Monday 17 March 2008

Chiefs Mid-Season Profile

EMMONS BYRNE
The Bull Pen
[Oakland Tribune, Tuesday, June 30, 1953]
PORTLAND, June 30.—Mighty Oaks from little Acorns grow. So, being in the general neighborhood last week while the Oaks were playing Seattle, your correspondent made a flying visit to Wenatchee to take a peek at the growing process. The Wenatchee ball club has a working agreement with Oakland. Promising rookies are assigned there for seasoning, and it is, therefore, perfectly proper to refer to the Western International League entry as an Acorn farm, even though the principal crop of the region is apples.
But the Chiefs this year are also ripening a bumper crop of young ball players, the best in the W.I.L., according to Yankee scout Babe Herman and other qualified observers.
To give you an idea ol the youth of this team, Charley Oubre is the "old man" of the pitching staff. Charley was signed by the Oaks a year ago. He had served two years in the Army, and before that had played a few months in a Class D league in Louisiana. Stretching it a bit, you might say he's had three seasons of professional experience.
Two Oakland teen agers, Rickey Botelho (St. Elizabeth's) and Charley Bramon (McClymonds) graduated from high school in January. The other players, outside of Mgr. Mike McCormick and Lyle Palmer, the former Cal fly chaser, are in their very early twenties.
Hold Their Own in Loop
Yet these comparative babes in arms have just about held their own in a Class A league that includes many Coast and major league veterans. They'll be about midway between top and bottom in the standings when the first half of the season ends next Friday.
And everybody in Wenatchee is confident they will do better in the second half. Botelho and Beamon, two of the brightest pitching prospects in the league, are just beginning to find themselves.
McCormick, who played 11 years in the majors, is also very high on Jack Klein, a right hander from El Cerrito.
"These kids are terrific," Mike said, "and they're just beginning to get the confidence that comes with experience, Give them a couple of years and they ought to be winning for the Oaks in the Coast League."
Babe Fuhrman of Berkeley was coming out of a prolonged batting slump when we saw the team.
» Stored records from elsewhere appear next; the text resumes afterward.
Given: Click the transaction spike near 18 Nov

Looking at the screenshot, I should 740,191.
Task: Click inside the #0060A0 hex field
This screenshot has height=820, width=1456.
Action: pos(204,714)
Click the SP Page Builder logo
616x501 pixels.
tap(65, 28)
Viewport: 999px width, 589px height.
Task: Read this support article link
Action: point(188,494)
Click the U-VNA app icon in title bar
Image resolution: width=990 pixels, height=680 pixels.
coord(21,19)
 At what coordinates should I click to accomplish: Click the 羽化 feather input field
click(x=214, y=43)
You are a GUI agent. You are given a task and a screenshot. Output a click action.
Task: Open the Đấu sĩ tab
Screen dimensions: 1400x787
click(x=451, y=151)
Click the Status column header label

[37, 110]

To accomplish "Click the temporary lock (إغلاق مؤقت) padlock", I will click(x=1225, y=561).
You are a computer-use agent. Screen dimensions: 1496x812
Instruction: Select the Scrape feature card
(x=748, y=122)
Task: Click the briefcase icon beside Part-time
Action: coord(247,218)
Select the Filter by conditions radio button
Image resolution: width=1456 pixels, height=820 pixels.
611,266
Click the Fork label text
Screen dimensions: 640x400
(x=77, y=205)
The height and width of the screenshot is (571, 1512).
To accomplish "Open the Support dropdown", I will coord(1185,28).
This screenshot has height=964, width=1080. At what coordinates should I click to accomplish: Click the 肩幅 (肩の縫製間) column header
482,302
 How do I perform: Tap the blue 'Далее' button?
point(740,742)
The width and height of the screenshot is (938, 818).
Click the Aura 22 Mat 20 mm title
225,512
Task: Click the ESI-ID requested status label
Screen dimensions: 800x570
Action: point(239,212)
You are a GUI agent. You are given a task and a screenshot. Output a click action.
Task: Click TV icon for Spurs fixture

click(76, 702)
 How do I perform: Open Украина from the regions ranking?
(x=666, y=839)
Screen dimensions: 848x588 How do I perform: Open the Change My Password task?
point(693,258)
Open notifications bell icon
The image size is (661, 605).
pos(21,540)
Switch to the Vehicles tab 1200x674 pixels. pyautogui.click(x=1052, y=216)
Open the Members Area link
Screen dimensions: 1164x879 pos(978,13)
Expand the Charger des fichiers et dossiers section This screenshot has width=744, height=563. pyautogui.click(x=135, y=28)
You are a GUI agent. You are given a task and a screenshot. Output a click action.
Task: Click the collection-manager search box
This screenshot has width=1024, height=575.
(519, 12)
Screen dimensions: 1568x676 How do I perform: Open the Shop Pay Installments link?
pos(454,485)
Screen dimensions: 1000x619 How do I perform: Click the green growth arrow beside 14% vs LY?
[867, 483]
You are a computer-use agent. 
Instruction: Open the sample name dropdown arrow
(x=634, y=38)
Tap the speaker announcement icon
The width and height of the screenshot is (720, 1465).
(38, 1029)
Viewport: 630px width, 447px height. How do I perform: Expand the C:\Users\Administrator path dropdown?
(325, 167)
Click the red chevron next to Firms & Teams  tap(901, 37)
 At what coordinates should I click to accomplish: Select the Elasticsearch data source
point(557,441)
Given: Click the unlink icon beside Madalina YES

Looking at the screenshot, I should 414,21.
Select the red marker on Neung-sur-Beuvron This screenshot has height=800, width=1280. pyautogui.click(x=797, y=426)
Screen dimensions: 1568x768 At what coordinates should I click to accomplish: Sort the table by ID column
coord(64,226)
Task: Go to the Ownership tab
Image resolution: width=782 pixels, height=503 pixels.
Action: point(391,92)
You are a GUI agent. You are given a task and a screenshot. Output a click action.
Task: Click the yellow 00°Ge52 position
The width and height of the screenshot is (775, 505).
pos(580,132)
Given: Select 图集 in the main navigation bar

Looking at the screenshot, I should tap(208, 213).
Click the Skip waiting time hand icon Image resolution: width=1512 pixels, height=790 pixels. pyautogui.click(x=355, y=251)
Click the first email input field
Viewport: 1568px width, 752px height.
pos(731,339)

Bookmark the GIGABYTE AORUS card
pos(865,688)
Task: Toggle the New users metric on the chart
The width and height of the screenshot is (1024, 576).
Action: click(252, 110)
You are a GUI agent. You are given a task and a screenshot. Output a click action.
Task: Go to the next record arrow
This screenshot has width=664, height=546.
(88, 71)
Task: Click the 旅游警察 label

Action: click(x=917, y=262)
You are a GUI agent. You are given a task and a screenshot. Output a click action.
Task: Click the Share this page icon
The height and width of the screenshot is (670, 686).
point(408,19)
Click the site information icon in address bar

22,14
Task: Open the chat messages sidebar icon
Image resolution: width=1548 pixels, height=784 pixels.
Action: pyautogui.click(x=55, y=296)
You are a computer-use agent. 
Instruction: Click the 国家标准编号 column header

"He was hitting the ball pretty good," McCormick said, "but it was always right at somebody. It worried him and his fielding at third suffered. But the other day he won a ball game for us with a double, and he's bounced back."
Harry Bartolomei, the stocky little catcher who completed his Army service this spring, has shown great improvement since joining the Chiefs.
Batting in Cleanup Spot
"There's only one way for a youngster to improve himself," McCormick pointed out, "and that's to play every day. They were running the bases on Harry to start with, but no more. He throws
them out."
McCormick regards Bartolomei so highly as a hitter he has him batting in the cleanup position.
Pumpsie Green, a flashy fielding infielder from West Contra Costa Junior College, has been playing first base, but with the return of Tommy Munoz will probably alternate at short with Red Stanford. It will be a break for Munoz, who has been riding the Oakland bench for the last month, to get into action.
Tommy was recalled when Jim Marshall, who played at Wenatchee two years ago, injured his leg. Marshall, now 21, is generally regarded as the best first sacker in the Coast League. By next yeat, or the year after, Jim will outgrow the P.C.L. and go on to larger fields.
When that happens Munoz should be ready to step into his shoes in Emeryville. Frank Dasso, the old Coast League pitcher who is general manager of the Chiefs, rates the 18-year-old Tommy as a "future Babe Dahlgren."
"All he has to do is improve his hitting a little," Dasso said. "He's already a master with the glove."
Rickey Botelho is rated as the top left handed pitching prospect in the W.I.L. His earned run average is among the lowest in the league, and he has developed into a good hitter.
Club Put Back on Its Feet
Perhaps the most interesting story in Wenatchee was Dasso, who with the close support of the businessmen in the town and the surrounding growers has put the club back on its feet. Frank
set some sort of a record last season when he lost 26 games for the Chiefs although he had the lowest earned run average in the league.
"I guess people sympathized with me," Frank said. "At any rate, when they asked me if I would run the club I said I would see what I could do. We were about $20,000 in the hole. I talked to everybody in the area, but nothing happened. I was about ready to call it quits, and then all of a sudden the money started to roll in.
"People would stop me on the street to give me money. One day I collected $1500 walking to the bank. You can't say interest in baseball is dead when you get a response like that."
The Chiefs, like every other ball club in" the area, have been hard hit by the weather.
"But I think we'll just about break even if it warms up for the second half of the season," Dasso said. "We owe a lot to Brick Laws (Acorn president) for the players he has sent us. They're a nice bunch of kids, real gentlemen, and everybody in town is fond of them."